SMS services were stopped as a "precautionary measure" a few hours after post-paid mobile phone connections were restored in Kashmir Valley, officials said on Tuesday.
Mobile phone services for post-paid subscribers resumed in Kashmir after 72 days on Monday noon, but without any internet facilities. By about 5 pm, SMS services were stopped too, officials said.
"SMS services were stopped last evening as a precautionary measure," said an official.
Two terrorists, including a suspected Pakistani national, shot dead the driver of a Rajasthan truck and assaulted an orchard owner in Shopian district of Jammu and Kashmir around 8 pm on Monday.
Police said the deceased was identified as Sharief Khan and the terrorists carried out the attack in Shirmal village in desperation as fruit transportation was picking up in the Valley.

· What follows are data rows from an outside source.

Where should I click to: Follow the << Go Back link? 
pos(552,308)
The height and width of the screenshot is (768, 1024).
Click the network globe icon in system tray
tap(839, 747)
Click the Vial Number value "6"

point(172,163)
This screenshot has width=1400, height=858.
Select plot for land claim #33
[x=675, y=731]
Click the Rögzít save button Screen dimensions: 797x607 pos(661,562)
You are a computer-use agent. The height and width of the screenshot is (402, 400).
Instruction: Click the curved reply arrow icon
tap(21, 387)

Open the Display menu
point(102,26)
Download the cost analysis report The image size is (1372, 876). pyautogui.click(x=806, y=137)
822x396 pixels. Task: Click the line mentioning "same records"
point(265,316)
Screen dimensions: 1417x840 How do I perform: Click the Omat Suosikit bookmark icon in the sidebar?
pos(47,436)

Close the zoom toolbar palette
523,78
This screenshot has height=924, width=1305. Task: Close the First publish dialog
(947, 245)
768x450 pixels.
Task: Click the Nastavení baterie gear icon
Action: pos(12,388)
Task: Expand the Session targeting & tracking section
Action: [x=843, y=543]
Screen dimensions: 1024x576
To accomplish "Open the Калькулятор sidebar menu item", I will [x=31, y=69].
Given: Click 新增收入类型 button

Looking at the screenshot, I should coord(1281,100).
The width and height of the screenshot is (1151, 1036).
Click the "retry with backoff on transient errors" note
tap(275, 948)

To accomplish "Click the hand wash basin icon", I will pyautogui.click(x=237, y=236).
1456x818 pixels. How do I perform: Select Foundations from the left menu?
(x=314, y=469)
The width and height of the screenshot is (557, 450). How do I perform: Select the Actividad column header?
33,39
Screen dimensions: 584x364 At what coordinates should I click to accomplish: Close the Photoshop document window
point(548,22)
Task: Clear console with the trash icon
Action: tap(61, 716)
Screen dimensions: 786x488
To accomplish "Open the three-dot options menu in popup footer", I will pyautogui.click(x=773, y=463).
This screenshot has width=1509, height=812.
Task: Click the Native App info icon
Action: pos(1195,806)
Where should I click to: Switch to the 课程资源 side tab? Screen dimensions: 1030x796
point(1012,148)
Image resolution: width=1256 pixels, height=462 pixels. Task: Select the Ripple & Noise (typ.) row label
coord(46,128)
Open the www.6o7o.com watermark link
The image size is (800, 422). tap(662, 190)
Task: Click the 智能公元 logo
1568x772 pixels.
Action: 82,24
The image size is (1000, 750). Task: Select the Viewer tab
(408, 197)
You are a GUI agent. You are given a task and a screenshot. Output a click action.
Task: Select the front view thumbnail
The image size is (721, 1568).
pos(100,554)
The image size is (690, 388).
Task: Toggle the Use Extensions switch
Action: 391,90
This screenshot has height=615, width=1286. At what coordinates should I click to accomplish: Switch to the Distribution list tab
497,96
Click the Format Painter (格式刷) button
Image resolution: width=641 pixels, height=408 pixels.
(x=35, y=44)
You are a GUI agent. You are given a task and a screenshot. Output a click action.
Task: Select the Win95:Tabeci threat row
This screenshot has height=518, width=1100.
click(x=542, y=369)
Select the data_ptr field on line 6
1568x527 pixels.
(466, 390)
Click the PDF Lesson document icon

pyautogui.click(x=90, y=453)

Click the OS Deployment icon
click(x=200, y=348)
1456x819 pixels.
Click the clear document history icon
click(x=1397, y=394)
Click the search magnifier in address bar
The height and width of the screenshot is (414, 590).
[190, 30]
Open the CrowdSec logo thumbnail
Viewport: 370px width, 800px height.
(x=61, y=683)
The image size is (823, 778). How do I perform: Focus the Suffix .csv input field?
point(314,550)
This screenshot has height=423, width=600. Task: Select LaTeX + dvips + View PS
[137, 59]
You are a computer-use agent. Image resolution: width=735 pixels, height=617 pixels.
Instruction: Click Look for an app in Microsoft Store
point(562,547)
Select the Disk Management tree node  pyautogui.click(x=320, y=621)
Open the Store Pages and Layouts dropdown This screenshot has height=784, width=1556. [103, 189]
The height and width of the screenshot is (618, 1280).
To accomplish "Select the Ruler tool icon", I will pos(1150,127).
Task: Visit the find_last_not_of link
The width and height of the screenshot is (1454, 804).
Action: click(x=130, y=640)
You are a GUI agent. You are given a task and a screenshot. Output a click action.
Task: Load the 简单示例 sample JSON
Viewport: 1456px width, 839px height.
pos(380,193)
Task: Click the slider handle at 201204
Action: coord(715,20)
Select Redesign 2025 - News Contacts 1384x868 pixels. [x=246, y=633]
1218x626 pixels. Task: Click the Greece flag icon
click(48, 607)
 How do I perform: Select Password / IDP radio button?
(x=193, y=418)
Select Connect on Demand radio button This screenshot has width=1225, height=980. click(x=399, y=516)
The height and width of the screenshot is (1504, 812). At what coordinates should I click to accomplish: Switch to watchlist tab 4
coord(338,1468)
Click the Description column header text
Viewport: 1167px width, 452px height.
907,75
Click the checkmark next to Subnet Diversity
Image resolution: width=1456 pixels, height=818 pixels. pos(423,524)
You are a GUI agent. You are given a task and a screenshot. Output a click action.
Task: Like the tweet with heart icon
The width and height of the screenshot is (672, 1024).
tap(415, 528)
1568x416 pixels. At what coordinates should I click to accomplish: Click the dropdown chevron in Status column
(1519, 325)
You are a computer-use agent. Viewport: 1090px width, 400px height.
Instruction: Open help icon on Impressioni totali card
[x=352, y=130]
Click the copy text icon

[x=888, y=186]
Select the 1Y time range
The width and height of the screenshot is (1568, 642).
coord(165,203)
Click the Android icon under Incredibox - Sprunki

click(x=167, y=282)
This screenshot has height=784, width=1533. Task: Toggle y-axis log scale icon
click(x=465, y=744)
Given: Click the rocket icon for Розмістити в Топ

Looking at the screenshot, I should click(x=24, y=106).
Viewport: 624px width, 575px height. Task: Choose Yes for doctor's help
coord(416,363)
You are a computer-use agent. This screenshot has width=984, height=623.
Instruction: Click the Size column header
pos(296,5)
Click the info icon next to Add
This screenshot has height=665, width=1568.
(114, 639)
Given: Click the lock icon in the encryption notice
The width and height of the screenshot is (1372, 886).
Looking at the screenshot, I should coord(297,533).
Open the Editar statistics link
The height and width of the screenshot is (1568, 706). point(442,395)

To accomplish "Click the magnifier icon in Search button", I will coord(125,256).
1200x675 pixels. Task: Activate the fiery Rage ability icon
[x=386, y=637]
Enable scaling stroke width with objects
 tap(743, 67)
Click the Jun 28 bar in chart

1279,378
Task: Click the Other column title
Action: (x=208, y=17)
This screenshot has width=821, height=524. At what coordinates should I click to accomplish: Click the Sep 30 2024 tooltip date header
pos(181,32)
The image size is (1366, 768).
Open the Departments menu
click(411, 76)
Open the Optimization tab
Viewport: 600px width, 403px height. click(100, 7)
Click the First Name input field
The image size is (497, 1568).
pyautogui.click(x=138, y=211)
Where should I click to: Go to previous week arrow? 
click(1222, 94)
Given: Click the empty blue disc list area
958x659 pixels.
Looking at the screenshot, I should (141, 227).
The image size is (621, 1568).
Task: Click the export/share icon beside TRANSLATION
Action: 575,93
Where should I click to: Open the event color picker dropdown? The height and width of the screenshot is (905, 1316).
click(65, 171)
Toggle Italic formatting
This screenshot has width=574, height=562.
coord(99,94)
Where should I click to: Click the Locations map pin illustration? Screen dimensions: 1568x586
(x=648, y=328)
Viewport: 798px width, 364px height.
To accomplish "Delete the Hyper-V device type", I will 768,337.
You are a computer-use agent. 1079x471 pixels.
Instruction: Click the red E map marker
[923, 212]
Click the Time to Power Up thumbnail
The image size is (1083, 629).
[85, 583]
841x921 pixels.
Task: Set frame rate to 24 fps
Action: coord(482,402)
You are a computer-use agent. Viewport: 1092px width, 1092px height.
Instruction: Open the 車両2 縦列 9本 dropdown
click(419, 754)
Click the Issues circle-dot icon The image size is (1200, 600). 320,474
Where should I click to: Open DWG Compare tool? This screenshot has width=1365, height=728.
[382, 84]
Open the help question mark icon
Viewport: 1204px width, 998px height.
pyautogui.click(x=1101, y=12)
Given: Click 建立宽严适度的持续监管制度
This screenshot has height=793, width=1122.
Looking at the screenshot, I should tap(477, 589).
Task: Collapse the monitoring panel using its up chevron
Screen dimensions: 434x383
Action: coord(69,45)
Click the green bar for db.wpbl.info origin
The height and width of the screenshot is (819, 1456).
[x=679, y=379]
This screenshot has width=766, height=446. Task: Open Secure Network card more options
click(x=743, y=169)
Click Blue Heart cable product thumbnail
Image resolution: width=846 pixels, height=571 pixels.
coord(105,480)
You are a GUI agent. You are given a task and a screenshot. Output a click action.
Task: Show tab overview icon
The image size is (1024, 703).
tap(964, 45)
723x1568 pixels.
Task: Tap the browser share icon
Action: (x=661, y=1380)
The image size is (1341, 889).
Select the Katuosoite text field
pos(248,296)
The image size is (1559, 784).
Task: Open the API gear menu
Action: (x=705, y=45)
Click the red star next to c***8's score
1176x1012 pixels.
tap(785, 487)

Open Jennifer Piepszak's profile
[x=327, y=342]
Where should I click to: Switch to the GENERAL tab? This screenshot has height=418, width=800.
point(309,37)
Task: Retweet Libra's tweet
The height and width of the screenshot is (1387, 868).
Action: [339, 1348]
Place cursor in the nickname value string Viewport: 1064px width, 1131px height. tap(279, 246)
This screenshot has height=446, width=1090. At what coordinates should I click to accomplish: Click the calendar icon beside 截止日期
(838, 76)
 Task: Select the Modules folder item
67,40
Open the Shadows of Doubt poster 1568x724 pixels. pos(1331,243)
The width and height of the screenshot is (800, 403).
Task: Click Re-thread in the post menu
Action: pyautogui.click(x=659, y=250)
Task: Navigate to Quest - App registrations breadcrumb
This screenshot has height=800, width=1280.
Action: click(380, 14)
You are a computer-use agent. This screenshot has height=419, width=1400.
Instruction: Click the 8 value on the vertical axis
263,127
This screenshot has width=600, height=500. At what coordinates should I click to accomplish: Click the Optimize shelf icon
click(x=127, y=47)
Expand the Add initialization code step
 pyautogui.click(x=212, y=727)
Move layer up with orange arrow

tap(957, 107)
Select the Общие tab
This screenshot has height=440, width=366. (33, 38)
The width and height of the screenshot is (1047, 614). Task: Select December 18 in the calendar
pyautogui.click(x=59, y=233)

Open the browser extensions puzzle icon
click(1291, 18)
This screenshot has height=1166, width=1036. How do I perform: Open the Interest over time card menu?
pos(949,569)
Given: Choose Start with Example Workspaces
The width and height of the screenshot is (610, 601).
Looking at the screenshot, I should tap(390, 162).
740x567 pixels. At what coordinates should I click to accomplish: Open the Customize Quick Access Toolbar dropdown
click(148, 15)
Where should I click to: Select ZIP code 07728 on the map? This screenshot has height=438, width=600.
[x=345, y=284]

Over 25 lakh prepaid mobile phones and other internet services, including WhatsApp, remain deactivated for now, officials said.
Governor Satya Pal Malik said on Monday that internet services would be resumed very soon, but officials in the security establishment maintained the process might take up to two months.
A decision on pre-paid subscribers could be taken next month, they said.
Phones fell silent on August 5, when the Centre revoked Jammu and Kashmir's special status and reorganised the state into two union territories.
In Jammu, communication was restored within days of the blockade and mobile internet was started around mid-August. However, after its misuse, internet facility on cell phones was snapped on August 18.